Global climate models (GCMs) have become a powerful tool to study the large-scale atmospheric circulation patterns and their climatic impacts, especially with the fact that those patterns and the associated climatic variability may change under the warming climate background. Based on the EC-EARTH model, van der Linden et al. (2017) suggested a colder Arctic associated with a positive phase of the AO in a 2 × CO2 scenario, which is contrary to the current observational results. Empowered by GFDL CM2.1, Zhang (2015) concluded that the AD is one of the keys to predicting the Arctic sea ice extent in summer. The present study aims to investigate whether GCMs can reasonably reproduce AO and AD patterns and the corresponding climatic impacts, thereby providing guidance for selecting models for the projection of atmospheric circulation changes over the Arctic and their corresponding impacts. This study focuses on a suite of models from phase 5 of the Coupled Model Intercomparison Project (CMIP5; Taylor et al. 2012), assembling the latest generation of global climate/Earth system models that served the Fifth Assessment Report (AR5) of the Intergovernmental Panel on Climate Change (IPCC).

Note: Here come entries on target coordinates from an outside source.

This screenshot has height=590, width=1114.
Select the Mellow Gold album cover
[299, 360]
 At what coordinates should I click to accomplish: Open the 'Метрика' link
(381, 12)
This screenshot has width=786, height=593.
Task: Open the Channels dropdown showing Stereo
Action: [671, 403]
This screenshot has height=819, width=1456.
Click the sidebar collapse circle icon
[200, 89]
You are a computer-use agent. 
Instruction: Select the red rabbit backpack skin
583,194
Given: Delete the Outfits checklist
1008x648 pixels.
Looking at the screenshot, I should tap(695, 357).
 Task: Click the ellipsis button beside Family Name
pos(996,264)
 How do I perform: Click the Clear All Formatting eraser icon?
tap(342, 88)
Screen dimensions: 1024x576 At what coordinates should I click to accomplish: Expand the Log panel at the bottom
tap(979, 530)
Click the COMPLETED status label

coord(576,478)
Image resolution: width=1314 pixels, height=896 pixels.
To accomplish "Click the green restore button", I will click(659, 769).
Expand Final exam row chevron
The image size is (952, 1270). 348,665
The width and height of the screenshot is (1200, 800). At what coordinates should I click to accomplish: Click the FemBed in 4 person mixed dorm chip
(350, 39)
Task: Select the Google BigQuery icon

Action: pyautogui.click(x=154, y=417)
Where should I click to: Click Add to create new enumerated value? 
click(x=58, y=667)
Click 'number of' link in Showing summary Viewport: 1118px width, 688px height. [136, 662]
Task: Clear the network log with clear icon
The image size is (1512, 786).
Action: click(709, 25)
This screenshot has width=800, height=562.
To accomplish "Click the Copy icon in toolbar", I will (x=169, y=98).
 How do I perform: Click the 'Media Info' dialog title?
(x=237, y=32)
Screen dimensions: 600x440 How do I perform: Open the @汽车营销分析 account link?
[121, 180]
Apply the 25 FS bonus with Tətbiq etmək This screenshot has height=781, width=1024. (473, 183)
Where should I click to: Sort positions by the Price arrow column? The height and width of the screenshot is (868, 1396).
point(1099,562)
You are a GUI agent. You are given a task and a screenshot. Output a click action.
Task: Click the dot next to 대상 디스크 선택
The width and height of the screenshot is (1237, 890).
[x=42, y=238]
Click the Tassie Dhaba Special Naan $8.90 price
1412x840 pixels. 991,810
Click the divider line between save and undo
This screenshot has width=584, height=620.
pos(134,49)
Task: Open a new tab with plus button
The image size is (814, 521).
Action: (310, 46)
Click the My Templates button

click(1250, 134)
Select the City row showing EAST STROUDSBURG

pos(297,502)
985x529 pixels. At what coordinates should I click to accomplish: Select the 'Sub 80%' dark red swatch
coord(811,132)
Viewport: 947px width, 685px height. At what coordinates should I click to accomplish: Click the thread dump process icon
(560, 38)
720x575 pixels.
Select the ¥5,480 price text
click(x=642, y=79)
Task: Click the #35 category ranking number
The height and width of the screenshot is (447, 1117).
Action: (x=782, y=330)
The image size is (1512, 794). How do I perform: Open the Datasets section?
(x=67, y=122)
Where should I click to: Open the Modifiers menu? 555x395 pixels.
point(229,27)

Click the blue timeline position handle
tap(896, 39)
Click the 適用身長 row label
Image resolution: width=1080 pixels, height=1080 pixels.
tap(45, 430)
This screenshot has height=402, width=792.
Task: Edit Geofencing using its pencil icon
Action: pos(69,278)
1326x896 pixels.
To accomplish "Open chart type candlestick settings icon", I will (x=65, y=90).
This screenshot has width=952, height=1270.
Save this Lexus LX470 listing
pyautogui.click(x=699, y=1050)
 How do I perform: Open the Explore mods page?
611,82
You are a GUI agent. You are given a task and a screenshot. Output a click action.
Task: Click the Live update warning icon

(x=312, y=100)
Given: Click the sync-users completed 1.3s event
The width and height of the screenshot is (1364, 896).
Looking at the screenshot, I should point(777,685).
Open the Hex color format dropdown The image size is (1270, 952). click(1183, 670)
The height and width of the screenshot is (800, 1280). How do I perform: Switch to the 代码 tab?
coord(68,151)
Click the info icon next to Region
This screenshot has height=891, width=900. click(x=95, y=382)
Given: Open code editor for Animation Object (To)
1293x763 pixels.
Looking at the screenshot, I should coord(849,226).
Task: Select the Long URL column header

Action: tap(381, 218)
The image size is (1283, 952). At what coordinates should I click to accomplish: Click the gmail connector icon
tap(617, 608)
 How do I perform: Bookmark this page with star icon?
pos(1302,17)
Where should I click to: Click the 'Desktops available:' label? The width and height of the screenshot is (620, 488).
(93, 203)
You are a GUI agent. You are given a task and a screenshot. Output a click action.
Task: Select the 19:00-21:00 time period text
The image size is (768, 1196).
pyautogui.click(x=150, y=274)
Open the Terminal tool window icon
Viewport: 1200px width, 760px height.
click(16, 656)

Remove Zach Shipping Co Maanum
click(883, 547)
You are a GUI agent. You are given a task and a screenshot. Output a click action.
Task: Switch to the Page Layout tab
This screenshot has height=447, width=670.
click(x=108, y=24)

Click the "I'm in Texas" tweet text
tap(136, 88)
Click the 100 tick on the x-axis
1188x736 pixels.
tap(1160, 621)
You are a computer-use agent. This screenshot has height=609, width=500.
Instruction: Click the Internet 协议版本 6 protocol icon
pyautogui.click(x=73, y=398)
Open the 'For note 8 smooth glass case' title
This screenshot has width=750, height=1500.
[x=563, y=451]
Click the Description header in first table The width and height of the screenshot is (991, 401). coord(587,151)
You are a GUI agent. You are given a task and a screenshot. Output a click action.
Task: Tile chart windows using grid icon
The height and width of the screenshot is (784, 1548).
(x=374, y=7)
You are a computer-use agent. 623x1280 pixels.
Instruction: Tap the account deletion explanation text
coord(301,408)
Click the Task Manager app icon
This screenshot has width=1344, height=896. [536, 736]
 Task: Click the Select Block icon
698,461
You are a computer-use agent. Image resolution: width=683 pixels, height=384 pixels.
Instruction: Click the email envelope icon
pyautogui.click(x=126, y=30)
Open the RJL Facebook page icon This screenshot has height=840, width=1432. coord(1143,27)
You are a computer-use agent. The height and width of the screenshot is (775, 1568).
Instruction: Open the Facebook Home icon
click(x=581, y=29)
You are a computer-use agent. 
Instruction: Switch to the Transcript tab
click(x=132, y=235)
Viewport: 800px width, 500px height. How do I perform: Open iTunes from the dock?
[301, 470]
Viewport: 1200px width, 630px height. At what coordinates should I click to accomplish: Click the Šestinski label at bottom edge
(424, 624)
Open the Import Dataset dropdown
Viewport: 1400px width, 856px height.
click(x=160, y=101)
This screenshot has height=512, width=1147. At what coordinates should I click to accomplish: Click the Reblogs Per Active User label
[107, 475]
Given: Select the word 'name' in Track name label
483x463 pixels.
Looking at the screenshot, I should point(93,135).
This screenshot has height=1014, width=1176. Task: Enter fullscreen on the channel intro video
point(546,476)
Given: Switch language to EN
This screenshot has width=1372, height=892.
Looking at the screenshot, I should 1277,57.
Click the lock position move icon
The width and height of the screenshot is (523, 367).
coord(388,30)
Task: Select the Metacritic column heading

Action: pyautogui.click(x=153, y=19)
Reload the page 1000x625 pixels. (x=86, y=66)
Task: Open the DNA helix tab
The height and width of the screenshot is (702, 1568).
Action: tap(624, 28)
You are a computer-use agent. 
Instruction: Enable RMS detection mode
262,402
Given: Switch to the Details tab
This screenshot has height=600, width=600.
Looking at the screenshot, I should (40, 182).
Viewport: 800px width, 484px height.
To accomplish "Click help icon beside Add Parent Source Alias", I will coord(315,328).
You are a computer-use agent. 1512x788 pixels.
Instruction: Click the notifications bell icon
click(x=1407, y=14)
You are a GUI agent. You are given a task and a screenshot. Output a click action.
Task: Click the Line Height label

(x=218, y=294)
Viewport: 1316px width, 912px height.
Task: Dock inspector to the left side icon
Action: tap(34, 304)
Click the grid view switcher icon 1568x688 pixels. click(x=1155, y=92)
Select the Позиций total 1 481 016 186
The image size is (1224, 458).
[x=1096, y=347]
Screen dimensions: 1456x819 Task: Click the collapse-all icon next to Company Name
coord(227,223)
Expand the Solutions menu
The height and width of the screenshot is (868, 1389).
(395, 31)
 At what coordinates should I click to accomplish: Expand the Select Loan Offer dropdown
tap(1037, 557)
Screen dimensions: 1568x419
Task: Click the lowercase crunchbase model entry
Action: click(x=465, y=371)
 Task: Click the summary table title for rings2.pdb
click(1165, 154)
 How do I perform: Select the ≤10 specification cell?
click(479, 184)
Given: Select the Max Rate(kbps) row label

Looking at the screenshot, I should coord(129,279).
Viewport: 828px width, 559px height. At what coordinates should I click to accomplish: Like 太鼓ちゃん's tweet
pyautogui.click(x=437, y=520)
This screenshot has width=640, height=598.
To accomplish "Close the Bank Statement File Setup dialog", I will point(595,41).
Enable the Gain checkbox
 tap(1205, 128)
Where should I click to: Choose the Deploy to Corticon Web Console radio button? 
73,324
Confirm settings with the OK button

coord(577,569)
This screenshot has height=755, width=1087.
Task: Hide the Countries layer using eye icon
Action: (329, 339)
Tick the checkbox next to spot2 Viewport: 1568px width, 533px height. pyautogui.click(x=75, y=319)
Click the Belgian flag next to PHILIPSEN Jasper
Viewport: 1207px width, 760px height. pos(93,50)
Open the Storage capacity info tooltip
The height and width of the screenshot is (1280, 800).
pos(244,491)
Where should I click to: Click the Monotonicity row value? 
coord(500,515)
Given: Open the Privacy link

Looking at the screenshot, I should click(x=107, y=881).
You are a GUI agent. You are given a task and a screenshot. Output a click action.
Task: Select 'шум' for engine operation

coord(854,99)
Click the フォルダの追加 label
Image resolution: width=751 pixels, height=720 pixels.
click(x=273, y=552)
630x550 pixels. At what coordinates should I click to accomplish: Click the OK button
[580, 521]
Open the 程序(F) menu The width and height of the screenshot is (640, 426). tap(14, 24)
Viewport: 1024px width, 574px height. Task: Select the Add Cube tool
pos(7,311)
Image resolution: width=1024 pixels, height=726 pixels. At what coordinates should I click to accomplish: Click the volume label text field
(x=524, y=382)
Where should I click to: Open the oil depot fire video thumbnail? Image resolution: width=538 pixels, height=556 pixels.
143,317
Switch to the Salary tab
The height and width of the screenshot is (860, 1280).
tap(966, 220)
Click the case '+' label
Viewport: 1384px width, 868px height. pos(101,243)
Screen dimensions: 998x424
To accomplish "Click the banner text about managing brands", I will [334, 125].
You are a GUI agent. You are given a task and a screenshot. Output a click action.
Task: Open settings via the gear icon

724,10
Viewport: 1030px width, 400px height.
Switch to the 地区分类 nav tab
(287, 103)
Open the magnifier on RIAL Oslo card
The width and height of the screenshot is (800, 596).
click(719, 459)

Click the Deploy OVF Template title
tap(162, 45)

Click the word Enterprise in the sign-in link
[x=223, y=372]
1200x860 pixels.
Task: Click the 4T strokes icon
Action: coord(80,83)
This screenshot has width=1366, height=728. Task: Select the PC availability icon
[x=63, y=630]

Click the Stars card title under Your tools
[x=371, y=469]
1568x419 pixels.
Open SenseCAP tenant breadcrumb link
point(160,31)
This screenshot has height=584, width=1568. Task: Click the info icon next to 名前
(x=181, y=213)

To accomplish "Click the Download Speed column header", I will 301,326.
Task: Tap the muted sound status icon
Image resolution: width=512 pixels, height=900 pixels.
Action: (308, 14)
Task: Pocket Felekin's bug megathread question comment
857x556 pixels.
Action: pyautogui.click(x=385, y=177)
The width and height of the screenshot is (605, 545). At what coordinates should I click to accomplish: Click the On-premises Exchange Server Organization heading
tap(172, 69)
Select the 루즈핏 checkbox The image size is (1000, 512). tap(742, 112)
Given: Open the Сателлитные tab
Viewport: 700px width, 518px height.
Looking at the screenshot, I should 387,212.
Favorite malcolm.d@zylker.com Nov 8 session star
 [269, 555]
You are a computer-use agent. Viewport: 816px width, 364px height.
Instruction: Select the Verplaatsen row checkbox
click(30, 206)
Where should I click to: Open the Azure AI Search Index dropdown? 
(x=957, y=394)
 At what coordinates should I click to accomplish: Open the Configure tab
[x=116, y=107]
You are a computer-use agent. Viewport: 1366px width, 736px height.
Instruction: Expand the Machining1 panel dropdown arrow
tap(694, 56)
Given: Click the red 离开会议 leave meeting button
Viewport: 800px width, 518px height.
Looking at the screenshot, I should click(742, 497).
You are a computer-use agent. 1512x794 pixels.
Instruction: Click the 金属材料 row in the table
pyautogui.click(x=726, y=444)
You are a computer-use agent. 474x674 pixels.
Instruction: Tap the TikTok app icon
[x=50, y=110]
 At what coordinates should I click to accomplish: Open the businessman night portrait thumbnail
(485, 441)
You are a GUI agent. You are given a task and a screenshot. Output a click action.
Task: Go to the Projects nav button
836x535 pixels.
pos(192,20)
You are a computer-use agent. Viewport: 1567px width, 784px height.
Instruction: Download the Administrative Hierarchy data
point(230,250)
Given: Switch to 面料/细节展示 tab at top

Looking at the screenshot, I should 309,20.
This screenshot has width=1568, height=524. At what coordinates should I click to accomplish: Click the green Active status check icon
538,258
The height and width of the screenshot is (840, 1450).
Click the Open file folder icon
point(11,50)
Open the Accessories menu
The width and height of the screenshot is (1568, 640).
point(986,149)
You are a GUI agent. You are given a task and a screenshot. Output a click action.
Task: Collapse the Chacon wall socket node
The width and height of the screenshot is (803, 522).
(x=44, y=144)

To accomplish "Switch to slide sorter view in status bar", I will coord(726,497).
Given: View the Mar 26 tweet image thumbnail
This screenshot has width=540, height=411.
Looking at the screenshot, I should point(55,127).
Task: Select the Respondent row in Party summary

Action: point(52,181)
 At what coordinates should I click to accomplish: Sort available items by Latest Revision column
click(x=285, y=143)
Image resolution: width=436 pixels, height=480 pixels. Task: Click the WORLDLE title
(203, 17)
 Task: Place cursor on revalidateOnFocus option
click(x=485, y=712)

As the population of GCMs increases, the need to evaluate GCMs for their performance in reproducing climate variability also becomes greater. As the previous generation of CMIP5, the CMIP3 models have been evaluated in terms of major climatic variabilities and have been found to be more successful in retrieving the spatial patterns than the temporal indices (Xin et al. 2008; Stoner et al. 2009). Regarding the CMIP5 model evaluation, the Community Earth System Model (CESM) working group has developed a climate variability diagnostics package (CVDP; http://www.cesm.ucar.edu/working_groups/CVC/cvdp). The CVDP serves as a platform for evaluations of CMIP5 models for their performances in reproducing the modes of climate variability, as well as the corresponding temperature and precipitation anomalies (Phillips et al. 2014). Some of the most important modes of variabilities, for example, the AO in winter, are quantitatively compared with each other by involving the parameters of the pattern correlation coefficient and the root-mean-square difference. Given the importance of the summer atmospheric circulation patterns for the Arctic climate change, the quantitative evaluation of the summer AO and AD in CMIP5 models in this study provides a timely complement to other CVDP results.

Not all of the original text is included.